Tras la difusión de ese dato, se produjo un recambio en el Consejo de Administración: el ministro de Salud, Mario Lugones, reemplazó al contador Roberto Dalmazzo por César Orlando Avellaneda, hasta ahora director de Enfermería. La resolución oficial sostiene que Dalmazzo renunció “por motivos personales” el 15 de septiembre, un día antes de que se conociera el informe sobre los fondos. Sin embargo, entre el personal aseguran que la salida ocurrió después, cuando el dato ya se había convertido en escándalo.
Una conducción en permanente crisis
Dalmazzo, que ya había trabajado en el Garrahan hace dos décadas, regresó durante el gobierno de Javier Milei como director administrativo convocado por Oscar Imventarza. Con la llegada de Lugones al Ministerio de Salud, se produjo un descabezamiento del Consejo por otorgar un bono extraordinario en medio de los reclamos salariales.

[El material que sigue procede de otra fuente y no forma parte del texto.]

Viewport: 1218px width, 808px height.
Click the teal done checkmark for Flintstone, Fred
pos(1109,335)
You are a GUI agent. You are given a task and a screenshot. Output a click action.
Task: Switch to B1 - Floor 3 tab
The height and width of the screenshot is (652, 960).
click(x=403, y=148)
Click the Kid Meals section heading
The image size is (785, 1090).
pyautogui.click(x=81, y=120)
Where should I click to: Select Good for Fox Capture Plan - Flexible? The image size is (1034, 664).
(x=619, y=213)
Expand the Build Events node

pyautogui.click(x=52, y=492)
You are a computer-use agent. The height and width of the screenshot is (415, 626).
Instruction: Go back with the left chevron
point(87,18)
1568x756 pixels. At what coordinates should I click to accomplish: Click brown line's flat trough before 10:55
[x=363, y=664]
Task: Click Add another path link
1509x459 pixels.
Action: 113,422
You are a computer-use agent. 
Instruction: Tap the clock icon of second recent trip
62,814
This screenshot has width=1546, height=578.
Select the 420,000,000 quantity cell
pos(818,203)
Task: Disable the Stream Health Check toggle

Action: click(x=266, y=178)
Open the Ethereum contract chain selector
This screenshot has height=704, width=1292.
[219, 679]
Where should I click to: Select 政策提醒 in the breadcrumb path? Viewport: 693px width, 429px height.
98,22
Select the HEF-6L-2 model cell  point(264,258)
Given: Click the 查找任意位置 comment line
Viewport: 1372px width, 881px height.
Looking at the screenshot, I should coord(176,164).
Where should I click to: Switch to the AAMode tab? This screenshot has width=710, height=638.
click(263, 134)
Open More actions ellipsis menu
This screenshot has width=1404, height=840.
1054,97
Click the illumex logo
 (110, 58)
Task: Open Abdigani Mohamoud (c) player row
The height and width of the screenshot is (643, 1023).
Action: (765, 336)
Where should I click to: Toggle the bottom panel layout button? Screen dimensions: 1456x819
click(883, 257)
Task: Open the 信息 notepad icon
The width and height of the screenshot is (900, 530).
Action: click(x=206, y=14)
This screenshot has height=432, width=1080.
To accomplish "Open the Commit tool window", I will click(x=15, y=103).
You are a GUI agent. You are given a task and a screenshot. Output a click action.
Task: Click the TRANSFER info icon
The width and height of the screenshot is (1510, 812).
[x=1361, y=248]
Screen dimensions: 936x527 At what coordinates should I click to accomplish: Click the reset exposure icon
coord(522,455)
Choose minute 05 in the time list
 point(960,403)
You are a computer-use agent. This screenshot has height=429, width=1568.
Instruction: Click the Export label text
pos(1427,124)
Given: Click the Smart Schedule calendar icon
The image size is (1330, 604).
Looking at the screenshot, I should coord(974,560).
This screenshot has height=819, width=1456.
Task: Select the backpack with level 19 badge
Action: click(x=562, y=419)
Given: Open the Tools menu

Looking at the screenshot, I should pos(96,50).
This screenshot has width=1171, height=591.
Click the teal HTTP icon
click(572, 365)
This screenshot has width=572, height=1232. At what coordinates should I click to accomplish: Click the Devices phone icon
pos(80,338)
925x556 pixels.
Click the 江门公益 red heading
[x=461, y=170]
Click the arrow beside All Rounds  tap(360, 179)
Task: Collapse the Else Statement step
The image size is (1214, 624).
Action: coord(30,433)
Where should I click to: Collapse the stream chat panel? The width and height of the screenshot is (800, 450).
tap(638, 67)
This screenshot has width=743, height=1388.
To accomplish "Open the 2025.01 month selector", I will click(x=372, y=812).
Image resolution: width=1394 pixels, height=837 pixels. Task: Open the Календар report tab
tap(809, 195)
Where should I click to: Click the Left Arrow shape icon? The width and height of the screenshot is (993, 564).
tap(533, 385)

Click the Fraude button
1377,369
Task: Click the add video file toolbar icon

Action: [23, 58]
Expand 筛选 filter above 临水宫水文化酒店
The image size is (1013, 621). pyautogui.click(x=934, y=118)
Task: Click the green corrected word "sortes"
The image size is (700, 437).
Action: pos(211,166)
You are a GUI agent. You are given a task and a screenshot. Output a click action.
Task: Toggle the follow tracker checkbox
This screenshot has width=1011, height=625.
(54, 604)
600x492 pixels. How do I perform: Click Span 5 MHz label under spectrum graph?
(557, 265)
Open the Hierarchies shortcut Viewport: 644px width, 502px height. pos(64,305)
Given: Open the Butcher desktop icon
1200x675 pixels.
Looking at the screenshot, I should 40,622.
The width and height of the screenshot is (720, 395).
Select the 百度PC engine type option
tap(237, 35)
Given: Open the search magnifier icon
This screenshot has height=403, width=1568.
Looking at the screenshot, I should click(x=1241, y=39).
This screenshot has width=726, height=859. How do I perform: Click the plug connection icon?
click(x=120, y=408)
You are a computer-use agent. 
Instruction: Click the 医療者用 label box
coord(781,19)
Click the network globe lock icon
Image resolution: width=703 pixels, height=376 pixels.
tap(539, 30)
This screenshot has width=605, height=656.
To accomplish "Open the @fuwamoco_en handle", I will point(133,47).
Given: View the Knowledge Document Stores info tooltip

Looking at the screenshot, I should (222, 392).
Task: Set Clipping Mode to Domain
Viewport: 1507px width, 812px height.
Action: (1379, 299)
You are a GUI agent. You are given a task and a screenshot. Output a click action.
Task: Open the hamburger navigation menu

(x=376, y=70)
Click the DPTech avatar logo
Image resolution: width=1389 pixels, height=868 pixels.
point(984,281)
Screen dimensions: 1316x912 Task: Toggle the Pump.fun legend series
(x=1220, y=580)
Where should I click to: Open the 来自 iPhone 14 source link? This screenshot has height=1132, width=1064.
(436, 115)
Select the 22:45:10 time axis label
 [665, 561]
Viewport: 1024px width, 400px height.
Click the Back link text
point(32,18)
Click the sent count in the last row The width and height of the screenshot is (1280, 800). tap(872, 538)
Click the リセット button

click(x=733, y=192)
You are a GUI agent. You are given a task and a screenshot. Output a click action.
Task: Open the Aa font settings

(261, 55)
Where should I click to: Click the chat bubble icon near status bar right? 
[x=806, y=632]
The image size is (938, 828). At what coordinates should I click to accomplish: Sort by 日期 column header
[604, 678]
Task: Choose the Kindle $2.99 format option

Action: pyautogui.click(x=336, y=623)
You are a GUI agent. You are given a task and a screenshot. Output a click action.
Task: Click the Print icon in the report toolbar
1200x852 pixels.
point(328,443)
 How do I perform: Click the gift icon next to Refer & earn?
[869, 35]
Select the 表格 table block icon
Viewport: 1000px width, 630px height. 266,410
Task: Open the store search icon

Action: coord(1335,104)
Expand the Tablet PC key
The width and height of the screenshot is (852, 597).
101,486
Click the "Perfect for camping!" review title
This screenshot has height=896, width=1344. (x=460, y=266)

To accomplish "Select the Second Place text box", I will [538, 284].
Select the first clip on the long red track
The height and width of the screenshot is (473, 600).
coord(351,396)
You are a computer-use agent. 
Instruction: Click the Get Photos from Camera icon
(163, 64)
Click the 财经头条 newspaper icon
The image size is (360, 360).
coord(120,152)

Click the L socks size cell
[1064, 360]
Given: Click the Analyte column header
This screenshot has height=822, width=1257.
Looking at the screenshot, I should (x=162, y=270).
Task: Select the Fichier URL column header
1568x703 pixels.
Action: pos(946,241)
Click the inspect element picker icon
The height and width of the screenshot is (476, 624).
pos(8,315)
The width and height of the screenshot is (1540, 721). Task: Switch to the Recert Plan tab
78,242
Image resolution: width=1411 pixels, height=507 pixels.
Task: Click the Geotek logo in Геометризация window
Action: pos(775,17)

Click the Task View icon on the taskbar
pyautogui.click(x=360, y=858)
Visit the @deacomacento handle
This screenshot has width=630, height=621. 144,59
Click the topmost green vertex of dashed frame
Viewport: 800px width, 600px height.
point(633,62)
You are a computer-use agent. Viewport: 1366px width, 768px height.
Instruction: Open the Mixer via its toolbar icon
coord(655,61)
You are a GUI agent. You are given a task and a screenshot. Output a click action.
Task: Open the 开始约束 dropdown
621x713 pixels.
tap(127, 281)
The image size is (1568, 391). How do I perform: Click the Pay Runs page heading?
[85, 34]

Desde entonces, el cuerpo directivo acumula recambios constantes: en junio renunció Soraya El Kik, reemplazada por Mariel Sánchez; en julio se designó a Mariano Pirozzo como director médico, señalado por los gremios como “interventor” y sin experiencia pediátrica. Esta semana se sumaron la salida de Dalmazzo y la de Paola Berias, directora administrativa adjunta.
Reclamo por fondos retenidos
Profesionales nucleados en APyT y en el Equipo de Salud denunciaron que el hospital mantiene en la “timba financiera” fondos genuinos generados por prestaciones a pacientes con obra social o prepaga. Reclaman que ese dinero se destine a mejoras salariales y a la recuperación del hospital.
“Hay 40 mil millones de pesos retenidos indebidamente, que son plata del hospital y que por ley tienen que ir a los trabajadores”, señaló Norma Lezana, titular de APyT. Según un comunicado, con esos recursos se podría haber evitado la fuga de más de 245 profesionales.
El mensaje concluyó con un pedido directo a Lugones: “Este nuevo escándalo que enfrenta la salud de nuestro país merece una respuesta inmediata. Hacemos responsable al ministro por el desfinanciamiento intencional del Hospital J. P. Garrahan y el riesgo que supone para la salud de las infancias”.